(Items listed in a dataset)
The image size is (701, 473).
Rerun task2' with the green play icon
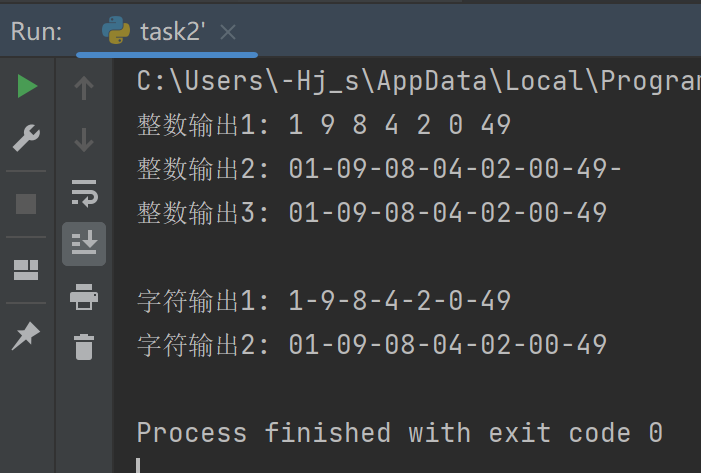pyautogui.click(x=27, y=88)
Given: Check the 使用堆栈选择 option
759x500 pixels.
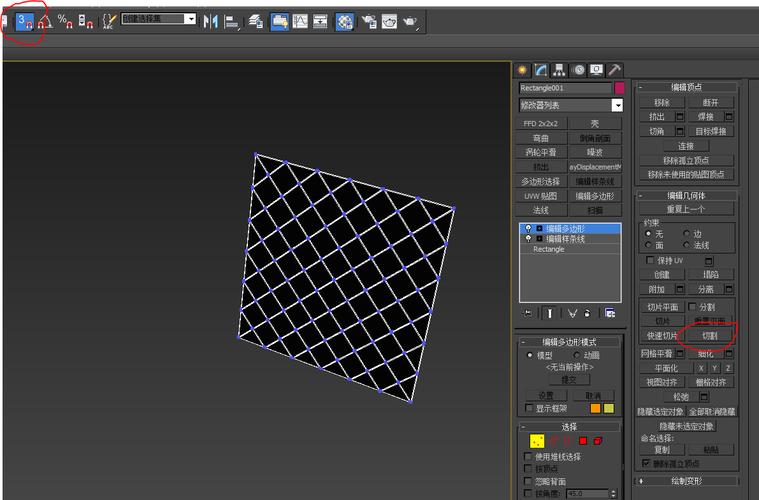Looking at the screenshot, I should pyautogui.click(x=529, y=457).
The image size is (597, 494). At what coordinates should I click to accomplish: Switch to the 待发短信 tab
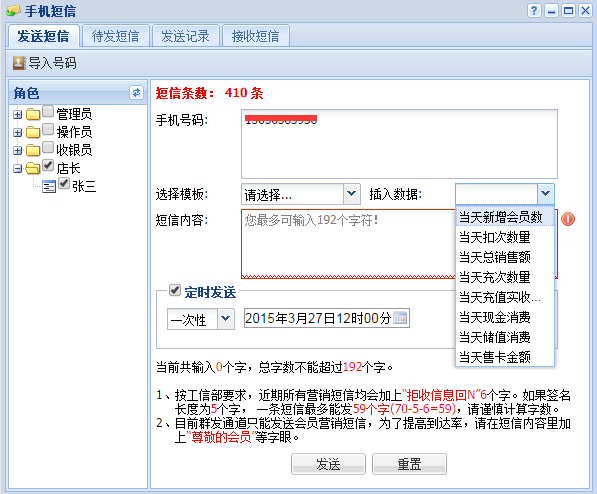tap(116, 36)
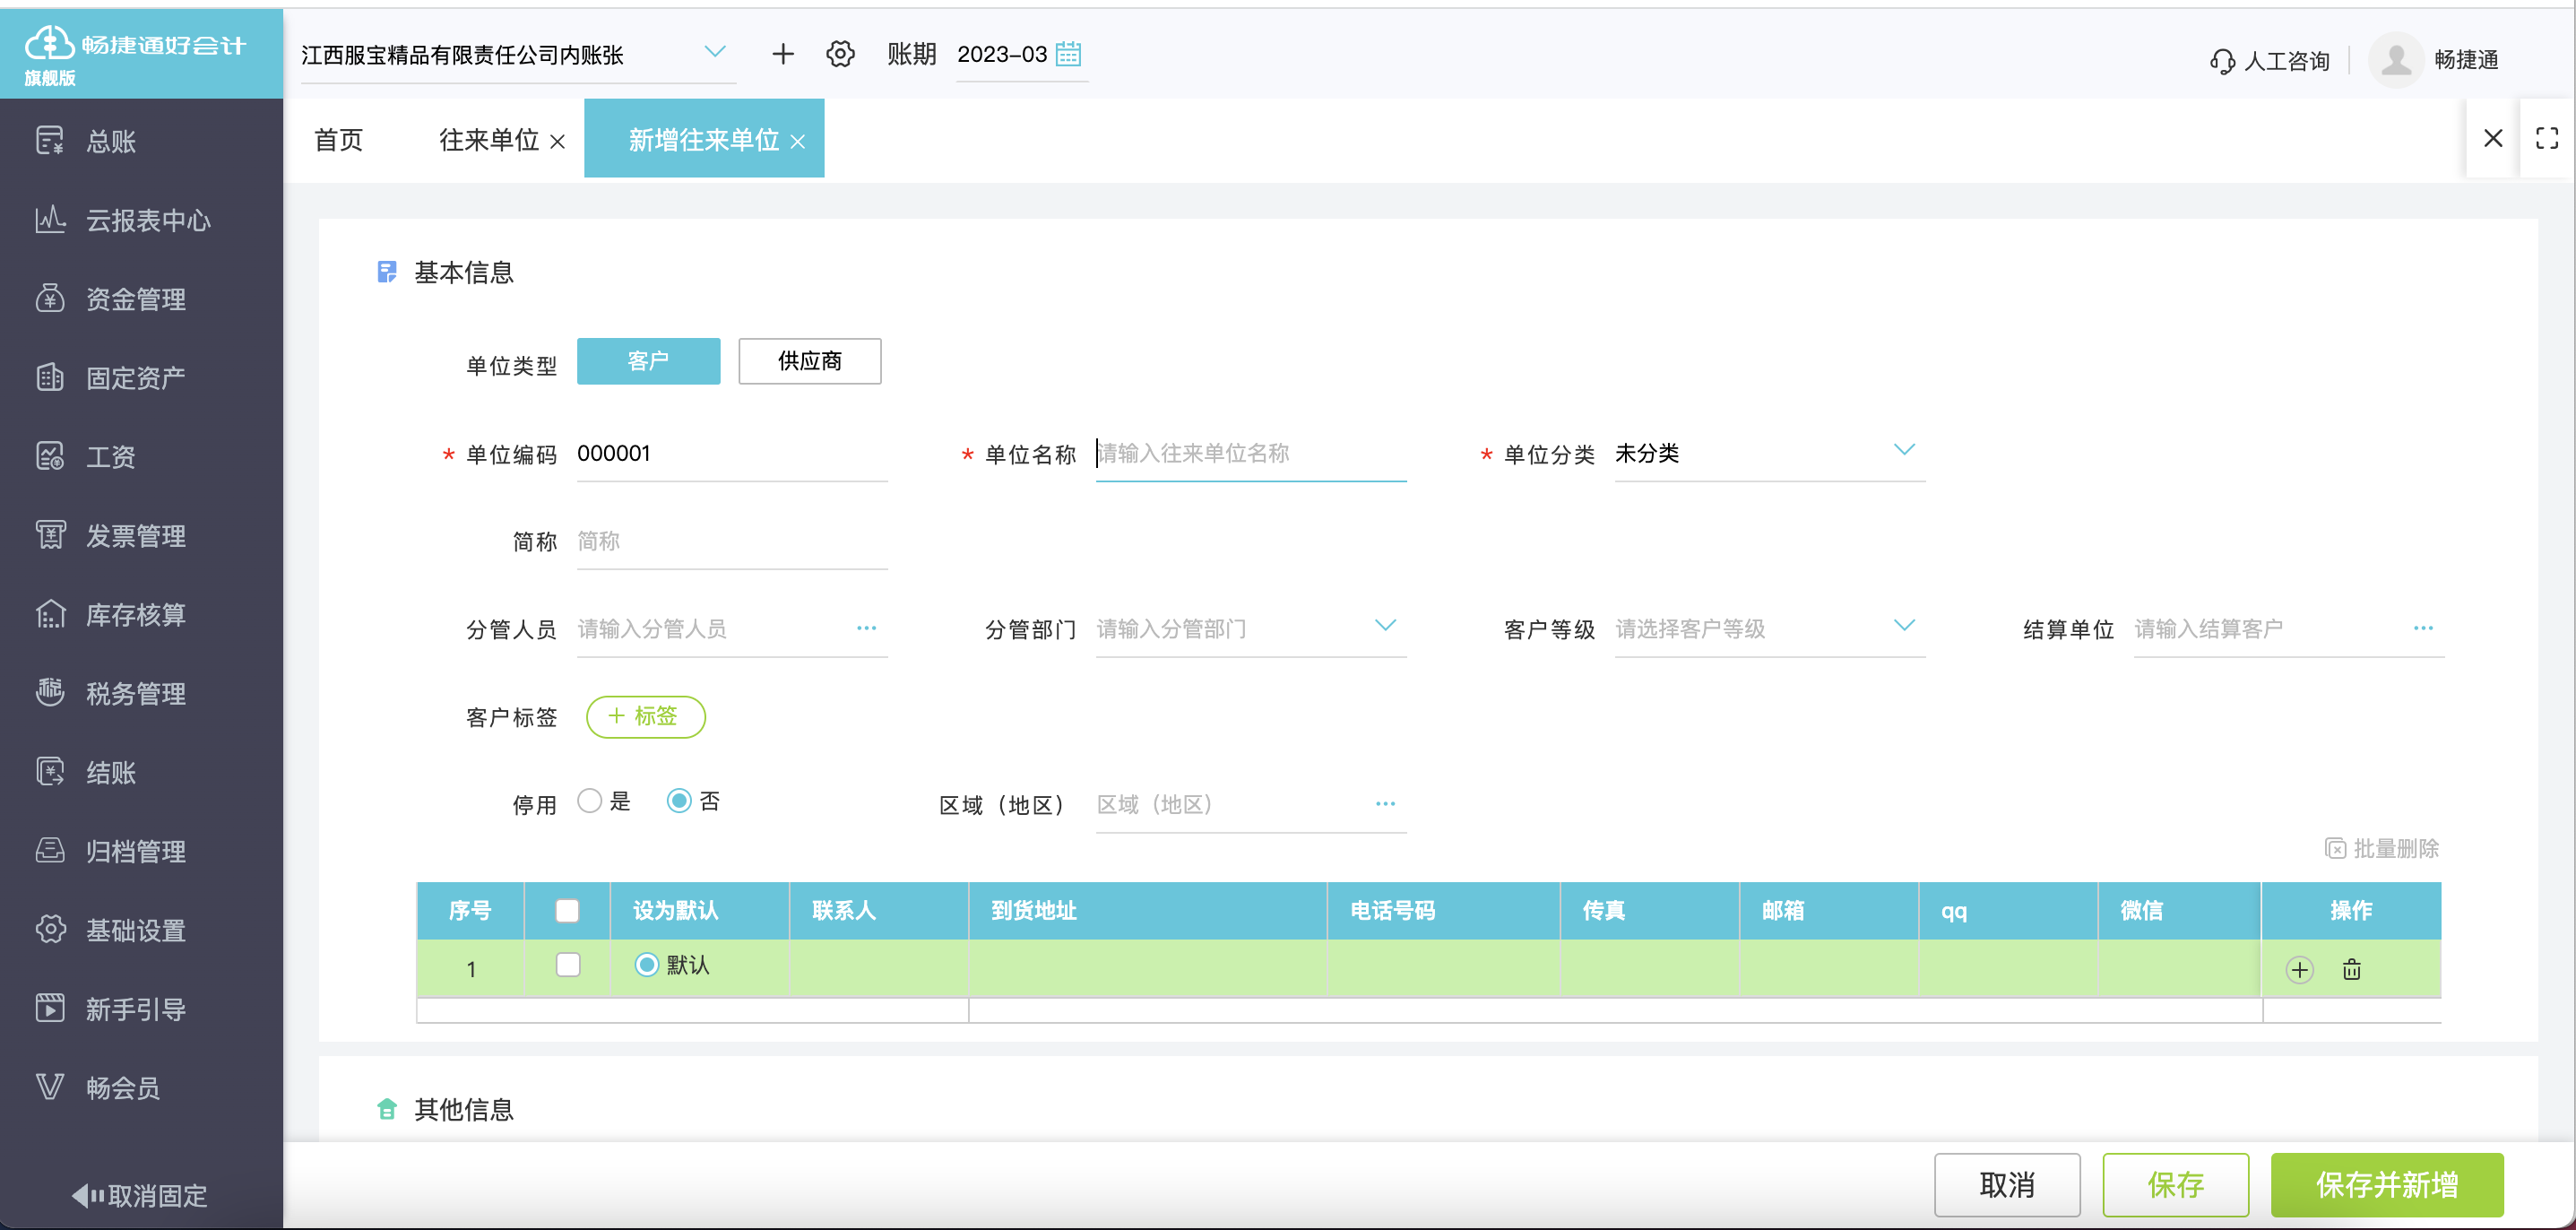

WHAT TO PRODUCE: Reproduce only the lines from the line with "Given: Check the 使用堆栈选择 option" to the end of the entries. Keep both ends, copy them exactly, and omit every picture.

SOLVED EXERCISE:
Given: Check the 使用堆栈选择 option
759x500 pixels.
Looking at the screenshot, I should pyautogui.click(x=529, y=457).
The image size is (597, 494). At what coordinates should I click to accomplish: Switch to the 待发短信 tab
tap(116, 36)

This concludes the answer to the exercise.